* TASK DIRECTIONS
Reproduce everything in the OWL-ViT bounding box thread below, from "In Post-processing model" down to "x1, y1] format.".

Owl-Vit postprocess API bbox conversion

I’m using the following Colab:


In Post-processing model predictions section, is claimed:

Notice how we printed the output predictions on the resized input image. This is because OWL-ViT outputs normalized box coordinates in [cx, cy, w, h]format assuming a fixed input image size. We can use theOwlViTProcessor's convenient post_process() method to convert the model outputs to **a COCO API** format and retrieve rescaled coordinates (with respect to the original image sizes) in[x0, y0, x1, y1] format.

Are you sure the bounding box returned are in COCO API format? From my tests, they seems to be [Xmin, Ymin, Xmax, Ymax], so in Pascal VOC format.


Thanks for raising this point, it’s indeed the (xmin, ymin, xmax, ymax) format, so we can update that.

Will do that today!

Thanks nielsr. Another little question: why sometimes such routine return negative coordinates? What does it means?

Opened a PR here: Update bounding box format everywhere by NielsRogge · Pull Request #27944 · huggingface/transformers · GitHub.

That should not be the case, do you have a reproducible code snippet?

* PROVIDED MATERIAL
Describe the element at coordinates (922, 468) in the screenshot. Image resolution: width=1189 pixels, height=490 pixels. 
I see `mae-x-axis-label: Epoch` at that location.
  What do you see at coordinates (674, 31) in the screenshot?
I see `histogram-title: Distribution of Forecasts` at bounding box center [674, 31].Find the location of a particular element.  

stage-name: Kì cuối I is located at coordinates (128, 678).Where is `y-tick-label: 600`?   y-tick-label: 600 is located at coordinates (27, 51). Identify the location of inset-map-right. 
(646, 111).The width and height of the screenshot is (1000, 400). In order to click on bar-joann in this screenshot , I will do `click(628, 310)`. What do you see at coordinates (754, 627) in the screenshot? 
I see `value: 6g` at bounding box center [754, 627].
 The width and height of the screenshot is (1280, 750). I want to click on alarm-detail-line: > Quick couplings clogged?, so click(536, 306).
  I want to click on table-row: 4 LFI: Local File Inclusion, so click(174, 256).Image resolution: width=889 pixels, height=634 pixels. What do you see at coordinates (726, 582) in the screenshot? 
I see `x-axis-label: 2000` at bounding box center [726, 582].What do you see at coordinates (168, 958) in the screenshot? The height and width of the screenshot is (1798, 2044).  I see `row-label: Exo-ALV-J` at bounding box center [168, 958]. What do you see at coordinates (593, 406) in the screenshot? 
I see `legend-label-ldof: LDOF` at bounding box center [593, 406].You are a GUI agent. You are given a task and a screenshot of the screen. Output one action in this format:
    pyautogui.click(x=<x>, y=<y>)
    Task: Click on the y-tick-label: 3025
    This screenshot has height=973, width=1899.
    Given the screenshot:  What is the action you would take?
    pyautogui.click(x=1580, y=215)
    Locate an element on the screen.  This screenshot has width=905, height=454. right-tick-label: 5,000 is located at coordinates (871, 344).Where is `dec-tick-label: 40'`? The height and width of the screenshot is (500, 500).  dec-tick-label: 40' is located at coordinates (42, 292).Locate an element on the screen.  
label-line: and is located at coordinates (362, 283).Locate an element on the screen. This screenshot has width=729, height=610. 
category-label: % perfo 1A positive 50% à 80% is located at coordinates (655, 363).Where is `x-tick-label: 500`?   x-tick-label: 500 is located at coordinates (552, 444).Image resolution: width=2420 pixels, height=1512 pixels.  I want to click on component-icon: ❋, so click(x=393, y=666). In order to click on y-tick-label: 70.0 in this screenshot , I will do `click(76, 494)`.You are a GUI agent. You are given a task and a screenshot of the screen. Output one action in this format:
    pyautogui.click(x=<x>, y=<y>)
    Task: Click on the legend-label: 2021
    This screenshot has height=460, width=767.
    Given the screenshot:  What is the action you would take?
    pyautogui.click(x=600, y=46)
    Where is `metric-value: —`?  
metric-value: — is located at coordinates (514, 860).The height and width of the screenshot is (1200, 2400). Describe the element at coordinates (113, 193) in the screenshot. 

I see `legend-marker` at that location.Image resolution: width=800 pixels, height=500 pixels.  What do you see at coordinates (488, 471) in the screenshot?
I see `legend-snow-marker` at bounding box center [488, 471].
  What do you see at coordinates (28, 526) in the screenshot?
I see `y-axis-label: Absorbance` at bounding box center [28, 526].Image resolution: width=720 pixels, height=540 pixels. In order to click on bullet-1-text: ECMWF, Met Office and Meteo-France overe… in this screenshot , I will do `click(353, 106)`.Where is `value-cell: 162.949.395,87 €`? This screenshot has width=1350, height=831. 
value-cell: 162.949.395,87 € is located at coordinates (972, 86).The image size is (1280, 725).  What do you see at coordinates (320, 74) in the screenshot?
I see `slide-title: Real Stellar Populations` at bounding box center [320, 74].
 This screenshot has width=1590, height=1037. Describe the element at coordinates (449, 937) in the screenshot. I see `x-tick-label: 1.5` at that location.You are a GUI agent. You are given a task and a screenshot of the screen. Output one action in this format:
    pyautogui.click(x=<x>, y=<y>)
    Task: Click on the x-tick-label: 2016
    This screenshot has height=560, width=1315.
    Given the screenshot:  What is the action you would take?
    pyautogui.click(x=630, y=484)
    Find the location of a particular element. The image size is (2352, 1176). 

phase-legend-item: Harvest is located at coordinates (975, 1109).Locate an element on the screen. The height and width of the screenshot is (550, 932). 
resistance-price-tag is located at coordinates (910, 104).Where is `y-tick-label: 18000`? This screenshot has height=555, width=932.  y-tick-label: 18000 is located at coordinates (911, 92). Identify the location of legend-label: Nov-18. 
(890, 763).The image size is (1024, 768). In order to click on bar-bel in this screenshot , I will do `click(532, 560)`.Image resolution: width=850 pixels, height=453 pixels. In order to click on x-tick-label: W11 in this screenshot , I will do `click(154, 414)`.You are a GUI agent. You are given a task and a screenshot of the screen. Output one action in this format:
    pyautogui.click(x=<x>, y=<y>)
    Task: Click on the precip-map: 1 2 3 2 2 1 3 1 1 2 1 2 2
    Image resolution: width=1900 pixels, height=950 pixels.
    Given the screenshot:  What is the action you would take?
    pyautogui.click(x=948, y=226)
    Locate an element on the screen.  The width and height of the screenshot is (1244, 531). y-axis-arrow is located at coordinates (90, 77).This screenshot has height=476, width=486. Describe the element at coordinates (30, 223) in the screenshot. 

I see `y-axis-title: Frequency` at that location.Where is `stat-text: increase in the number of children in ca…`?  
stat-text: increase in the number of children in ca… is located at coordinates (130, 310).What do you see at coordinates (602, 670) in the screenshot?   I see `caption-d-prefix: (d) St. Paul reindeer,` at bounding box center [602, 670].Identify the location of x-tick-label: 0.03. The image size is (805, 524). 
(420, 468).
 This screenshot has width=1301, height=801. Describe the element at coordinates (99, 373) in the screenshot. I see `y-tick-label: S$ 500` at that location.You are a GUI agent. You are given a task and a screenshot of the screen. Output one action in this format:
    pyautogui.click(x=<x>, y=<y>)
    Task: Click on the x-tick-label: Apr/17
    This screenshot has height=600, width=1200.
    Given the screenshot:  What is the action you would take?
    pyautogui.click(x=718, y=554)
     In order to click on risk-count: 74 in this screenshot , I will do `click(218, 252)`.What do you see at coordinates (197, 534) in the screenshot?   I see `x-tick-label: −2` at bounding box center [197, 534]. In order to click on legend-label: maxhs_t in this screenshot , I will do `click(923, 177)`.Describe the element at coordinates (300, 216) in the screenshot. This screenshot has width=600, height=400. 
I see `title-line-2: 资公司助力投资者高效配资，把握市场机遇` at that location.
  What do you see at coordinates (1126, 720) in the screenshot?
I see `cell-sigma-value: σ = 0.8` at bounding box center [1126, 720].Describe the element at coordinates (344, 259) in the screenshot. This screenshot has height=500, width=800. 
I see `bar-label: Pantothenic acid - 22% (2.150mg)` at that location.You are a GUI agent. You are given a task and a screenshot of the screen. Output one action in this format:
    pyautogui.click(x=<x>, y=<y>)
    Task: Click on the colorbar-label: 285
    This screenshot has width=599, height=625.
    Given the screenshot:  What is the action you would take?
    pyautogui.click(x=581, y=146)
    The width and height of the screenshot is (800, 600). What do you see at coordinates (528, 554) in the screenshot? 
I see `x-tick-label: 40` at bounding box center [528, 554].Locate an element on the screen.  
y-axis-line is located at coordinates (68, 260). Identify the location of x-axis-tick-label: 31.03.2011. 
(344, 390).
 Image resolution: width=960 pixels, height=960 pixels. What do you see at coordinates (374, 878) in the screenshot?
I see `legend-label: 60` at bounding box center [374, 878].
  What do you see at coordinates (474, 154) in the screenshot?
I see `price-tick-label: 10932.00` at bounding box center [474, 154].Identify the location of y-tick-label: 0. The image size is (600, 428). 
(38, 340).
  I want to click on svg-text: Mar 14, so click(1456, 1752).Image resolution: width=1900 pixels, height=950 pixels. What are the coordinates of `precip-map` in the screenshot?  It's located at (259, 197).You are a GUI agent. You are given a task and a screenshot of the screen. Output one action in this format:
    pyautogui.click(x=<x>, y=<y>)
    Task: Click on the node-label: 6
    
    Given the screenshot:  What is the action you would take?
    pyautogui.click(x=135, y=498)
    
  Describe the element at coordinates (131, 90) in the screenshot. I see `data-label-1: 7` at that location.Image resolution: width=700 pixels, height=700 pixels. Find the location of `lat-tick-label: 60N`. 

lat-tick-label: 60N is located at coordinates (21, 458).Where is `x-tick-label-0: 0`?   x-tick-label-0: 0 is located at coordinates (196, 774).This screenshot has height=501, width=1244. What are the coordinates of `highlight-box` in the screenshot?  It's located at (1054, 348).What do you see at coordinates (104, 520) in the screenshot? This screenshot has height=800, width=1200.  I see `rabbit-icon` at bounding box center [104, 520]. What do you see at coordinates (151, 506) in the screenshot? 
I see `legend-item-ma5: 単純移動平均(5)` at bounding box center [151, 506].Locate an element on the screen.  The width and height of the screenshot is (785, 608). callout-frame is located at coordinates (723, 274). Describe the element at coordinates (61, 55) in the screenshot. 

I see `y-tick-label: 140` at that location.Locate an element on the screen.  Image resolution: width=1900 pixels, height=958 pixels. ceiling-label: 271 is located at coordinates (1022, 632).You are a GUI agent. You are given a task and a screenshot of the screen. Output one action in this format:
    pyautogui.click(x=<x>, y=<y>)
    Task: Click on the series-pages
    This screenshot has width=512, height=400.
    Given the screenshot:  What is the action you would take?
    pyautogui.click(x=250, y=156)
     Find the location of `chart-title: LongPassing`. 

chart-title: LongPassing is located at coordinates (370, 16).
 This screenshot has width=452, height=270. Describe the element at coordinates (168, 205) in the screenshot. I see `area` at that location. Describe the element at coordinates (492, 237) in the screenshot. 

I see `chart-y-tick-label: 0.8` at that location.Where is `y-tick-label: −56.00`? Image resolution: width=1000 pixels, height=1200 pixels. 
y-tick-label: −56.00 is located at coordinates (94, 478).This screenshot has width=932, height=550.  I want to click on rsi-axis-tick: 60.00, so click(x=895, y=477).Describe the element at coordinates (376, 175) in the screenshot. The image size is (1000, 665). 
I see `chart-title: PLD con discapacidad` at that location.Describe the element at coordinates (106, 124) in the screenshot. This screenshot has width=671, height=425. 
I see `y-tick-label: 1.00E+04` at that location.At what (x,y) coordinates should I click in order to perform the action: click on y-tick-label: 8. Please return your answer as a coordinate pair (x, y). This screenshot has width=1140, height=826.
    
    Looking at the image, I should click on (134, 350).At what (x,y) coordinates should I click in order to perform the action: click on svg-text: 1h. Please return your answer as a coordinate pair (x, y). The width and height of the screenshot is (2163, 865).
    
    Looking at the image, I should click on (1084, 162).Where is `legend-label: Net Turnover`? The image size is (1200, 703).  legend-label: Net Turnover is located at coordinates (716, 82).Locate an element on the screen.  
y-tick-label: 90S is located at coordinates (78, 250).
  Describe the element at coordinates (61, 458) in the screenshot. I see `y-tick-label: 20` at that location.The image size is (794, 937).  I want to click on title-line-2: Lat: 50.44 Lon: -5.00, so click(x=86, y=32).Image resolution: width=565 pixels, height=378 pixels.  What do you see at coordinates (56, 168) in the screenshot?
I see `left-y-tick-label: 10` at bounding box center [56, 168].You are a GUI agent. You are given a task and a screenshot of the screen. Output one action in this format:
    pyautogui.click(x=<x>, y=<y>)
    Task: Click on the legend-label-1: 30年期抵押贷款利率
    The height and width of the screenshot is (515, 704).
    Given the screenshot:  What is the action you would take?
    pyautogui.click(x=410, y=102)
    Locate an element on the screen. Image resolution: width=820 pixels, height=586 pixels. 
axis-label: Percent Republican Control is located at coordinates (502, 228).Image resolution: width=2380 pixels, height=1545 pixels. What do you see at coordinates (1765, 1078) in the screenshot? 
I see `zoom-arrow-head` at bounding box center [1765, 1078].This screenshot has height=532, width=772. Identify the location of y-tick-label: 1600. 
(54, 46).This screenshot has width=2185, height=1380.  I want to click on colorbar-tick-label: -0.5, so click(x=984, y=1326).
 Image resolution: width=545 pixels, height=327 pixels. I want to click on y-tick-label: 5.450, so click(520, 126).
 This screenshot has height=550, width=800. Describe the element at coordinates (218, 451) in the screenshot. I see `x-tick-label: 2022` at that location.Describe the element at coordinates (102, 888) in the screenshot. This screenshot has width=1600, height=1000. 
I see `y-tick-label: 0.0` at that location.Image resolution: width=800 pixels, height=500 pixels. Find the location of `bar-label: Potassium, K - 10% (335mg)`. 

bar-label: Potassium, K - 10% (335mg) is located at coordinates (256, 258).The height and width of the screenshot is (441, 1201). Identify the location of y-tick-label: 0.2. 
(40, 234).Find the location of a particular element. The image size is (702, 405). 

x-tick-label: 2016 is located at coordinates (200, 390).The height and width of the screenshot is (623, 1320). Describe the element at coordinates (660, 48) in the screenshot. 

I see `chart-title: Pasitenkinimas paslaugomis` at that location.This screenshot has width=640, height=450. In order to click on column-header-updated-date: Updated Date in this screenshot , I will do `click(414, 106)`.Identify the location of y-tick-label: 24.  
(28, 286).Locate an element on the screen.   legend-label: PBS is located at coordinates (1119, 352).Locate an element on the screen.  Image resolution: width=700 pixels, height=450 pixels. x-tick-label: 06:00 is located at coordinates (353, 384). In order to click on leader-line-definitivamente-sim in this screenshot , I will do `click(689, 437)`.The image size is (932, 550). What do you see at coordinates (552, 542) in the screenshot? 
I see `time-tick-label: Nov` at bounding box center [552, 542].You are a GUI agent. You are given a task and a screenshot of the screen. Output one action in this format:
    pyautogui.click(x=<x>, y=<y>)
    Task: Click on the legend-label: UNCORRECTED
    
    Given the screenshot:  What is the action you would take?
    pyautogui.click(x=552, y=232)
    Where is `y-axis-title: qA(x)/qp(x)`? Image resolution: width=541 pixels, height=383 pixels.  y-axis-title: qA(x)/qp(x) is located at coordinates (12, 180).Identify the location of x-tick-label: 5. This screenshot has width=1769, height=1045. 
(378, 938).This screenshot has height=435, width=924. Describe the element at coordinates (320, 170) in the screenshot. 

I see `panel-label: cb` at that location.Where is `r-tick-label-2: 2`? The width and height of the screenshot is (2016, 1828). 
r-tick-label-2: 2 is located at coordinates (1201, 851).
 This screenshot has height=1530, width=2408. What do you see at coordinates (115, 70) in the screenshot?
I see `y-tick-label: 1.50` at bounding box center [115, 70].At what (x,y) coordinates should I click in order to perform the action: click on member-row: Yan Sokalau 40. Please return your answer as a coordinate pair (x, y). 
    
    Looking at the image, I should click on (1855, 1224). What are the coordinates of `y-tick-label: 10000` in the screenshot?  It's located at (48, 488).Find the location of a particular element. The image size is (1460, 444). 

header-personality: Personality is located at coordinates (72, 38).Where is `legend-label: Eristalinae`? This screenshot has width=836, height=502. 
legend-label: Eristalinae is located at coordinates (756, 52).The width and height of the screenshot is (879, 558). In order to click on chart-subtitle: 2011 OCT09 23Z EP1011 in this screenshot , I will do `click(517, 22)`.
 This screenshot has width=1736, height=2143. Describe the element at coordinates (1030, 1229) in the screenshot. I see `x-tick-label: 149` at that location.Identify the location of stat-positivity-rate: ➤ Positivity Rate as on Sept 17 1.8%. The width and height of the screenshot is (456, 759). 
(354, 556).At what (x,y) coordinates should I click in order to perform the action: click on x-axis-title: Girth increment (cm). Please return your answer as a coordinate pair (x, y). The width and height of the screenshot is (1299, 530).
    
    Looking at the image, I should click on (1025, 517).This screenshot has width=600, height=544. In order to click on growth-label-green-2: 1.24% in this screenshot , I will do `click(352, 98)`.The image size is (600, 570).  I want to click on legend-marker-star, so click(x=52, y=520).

* WRITTEN RESPONSE
In Post-processing model predictions section, is claimed:

Notice how we printed the output predictions on the resized input image. This is because OWL-ViT outputs normalized box coordinates in [cx, cy, w, h]format assuming a fixed input image size. We can use theOwlViTProcessor's convenient post_process() method to convert the model outputs to **a COCO API** format and retrieve rescaled coordinates (with respect to the original image sizes) in[x0, y0, x1, y1] format.